- **DATA SUPPLIED**:
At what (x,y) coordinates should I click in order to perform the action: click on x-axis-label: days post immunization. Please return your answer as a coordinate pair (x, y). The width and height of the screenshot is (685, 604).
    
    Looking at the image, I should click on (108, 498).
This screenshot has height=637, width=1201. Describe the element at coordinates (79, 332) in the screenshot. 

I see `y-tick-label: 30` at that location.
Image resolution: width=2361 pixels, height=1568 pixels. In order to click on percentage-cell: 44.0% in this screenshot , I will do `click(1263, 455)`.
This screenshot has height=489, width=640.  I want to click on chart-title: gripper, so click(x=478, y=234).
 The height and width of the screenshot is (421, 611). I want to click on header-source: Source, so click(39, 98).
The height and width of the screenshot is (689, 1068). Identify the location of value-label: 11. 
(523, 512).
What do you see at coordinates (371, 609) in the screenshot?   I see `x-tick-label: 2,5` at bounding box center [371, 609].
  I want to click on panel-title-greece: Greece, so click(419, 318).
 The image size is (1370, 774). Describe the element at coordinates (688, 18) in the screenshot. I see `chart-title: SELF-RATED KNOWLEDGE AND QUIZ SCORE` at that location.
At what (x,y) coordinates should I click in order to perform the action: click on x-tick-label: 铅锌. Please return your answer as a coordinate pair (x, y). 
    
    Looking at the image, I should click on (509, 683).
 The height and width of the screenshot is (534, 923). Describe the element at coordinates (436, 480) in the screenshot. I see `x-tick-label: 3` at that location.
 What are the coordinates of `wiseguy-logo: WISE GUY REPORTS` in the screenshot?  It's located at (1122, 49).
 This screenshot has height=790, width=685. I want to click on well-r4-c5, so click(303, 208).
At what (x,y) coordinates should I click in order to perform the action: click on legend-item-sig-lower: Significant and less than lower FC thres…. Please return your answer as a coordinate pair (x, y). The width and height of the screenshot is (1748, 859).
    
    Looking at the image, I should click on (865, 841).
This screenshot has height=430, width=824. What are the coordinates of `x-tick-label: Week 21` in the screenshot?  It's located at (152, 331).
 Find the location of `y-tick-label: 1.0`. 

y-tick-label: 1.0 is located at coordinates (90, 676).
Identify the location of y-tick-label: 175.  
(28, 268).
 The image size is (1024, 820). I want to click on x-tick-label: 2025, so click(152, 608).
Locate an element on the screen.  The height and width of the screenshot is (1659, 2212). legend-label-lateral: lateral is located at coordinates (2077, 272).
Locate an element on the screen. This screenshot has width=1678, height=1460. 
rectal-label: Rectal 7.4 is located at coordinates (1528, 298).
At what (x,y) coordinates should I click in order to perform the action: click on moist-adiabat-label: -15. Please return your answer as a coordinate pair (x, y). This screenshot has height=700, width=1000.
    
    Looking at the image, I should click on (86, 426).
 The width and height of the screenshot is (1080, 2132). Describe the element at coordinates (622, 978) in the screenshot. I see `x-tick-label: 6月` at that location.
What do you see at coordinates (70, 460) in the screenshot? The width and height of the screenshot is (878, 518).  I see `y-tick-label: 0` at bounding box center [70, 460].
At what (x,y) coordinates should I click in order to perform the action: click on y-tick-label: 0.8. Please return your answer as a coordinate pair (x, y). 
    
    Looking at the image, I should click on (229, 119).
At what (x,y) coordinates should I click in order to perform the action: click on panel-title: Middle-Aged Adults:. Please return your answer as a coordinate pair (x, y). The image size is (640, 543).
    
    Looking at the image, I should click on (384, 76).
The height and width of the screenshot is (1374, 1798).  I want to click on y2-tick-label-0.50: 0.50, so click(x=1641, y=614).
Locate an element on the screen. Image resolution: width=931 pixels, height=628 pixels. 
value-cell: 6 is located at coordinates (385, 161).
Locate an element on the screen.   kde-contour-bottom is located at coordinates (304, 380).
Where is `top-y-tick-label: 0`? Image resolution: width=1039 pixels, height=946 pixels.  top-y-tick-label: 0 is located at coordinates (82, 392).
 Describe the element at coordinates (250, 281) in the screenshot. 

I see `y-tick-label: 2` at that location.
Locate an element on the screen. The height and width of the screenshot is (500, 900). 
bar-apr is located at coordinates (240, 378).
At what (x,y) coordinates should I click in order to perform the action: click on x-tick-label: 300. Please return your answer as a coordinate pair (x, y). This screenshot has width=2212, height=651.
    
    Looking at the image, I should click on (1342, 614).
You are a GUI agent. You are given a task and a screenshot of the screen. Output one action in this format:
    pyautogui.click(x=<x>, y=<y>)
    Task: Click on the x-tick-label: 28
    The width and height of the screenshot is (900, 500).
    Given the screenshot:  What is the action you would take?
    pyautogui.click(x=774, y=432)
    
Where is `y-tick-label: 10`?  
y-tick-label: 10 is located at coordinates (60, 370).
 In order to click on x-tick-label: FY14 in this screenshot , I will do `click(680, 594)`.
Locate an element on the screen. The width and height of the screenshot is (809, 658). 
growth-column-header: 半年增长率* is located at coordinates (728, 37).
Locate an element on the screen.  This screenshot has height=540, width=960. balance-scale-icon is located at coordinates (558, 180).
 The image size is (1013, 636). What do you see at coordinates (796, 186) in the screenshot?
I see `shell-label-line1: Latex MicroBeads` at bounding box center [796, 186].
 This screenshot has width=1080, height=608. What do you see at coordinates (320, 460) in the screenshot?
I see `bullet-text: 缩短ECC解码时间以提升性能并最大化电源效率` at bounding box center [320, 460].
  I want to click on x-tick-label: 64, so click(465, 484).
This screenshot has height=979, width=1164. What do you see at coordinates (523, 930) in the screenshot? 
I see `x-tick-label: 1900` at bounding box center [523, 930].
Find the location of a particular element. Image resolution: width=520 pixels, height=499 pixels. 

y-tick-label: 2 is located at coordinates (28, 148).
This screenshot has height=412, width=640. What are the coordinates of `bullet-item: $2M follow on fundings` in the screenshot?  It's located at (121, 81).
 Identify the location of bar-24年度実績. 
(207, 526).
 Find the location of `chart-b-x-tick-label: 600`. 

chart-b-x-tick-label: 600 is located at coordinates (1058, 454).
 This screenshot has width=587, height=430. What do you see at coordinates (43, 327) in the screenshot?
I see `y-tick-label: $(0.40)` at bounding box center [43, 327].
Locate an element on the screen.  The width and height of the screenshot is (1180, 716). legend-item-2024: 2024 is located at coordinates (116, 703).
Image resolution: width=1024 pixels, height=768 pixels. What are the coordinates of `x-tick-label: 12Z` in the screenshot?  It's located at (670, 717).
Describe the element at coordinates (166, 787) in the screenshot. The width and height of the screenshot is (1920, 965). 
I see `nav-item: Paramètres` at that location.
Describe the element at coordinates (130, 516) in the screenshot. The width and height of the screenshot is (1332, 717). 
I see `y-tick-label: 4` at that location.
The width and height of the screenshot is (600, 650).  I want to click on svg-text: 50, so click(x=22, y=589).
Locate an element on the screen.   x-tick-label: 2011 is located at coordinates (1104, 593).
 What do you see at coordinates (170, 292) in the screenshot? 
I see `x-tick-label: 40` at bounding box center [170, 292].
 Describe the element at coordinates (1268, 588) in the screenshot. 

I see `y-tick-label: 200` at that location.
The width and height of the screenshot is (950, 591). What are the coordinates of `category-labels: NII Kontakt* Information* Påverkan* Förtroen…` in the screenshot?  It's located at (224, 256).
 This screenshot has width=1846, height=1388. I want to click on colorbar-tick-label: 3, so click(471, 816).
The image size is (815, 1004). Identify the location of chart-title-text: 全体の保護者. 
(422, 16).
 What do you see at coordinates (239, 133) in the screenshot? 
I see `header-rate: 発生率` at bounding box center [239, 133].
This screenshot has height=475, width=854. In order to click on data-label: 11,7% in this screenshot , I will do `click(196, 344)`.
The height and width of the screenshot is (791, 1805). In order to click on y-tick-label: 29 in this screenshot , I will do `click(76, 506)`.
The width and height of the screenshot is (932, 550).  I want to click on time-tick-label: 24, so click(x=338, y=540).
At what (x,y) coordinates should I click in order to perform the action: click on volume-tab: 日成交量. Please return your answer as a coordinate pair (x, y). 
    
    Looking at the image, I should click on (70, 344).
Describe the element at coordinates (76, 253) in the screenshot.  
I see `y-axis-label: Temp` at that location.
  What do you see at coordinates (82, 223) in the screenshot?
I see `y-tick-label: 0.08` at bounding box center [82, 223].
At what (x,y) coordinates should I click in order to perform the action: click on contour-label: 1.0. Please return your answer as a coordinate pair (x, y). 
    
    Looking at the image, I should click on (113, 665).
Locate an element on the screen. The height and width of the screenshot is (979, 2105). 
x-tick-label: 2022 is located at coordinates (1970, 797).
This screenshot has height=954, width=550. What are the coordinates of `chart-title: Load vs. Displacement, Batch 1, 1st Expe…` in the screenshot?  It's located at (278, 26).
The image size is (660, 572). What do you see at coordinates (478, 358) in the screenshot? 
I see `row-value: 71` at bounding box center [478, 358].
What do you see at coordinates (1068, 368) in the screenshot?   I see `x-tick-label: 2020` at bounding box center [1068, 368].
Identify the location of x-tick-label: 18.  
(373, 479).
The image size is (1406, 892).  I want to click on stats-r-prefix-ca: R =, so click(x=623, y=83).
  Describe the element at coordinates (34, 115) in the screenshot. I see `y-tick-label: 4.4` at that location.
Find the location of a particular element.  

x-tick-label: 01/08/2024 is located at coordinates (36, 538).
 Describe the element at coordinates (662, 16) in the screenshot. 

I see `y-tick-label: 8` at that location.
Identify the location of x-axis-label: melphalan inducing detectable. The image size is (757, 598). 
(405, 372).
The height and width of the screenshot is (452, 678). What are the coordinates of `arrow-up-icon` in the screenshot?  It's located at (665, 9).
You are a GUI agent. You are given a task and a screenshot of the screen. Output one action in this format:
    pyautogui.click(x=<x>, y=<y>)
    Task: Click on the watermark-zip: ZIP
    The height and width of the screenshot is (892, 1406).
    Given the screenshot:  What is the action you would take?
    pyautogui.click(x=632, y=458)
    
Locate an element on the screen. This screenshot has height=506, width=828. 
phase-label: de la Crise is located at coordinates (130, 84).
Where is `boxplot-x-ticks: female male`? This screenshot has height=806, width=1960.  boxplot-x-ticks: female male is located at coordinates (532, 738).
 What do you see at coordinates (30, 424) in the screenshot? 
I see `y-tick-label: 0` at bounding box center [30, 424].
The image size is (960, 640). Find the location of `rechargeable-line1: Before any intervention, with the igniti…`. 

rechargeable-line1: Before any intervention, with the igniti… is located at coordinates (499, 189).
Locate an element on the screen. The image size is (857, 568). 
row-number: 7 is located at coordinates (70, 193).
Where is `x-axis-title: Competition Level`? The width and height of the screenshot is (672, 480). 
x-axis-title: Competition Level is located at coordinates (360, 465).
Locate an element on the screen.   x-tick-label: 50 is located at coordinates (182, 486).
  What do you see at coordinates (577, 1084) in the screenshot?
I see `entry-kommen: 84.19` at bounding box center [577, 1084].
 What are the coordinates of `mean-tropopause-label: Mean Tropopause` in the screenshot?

- **WHAT IS REQUIRED**:
Swap "Mean Tropopause" for "Average Tropopause" and write out the records starting at the line containing "What do you see at coordinates (577, 1084)" and ending at the end of the records, with all else unchanged.

- **EXERCISE ANSWER**:
  What do you see at coordinates (577, 1084) in the screenshot?
I see `entry-kommen: 84.19` at bounding box center [577, 1084].
 What are the coordinates of `mean-tropopause-label: Average Tropopause` in the screenshot?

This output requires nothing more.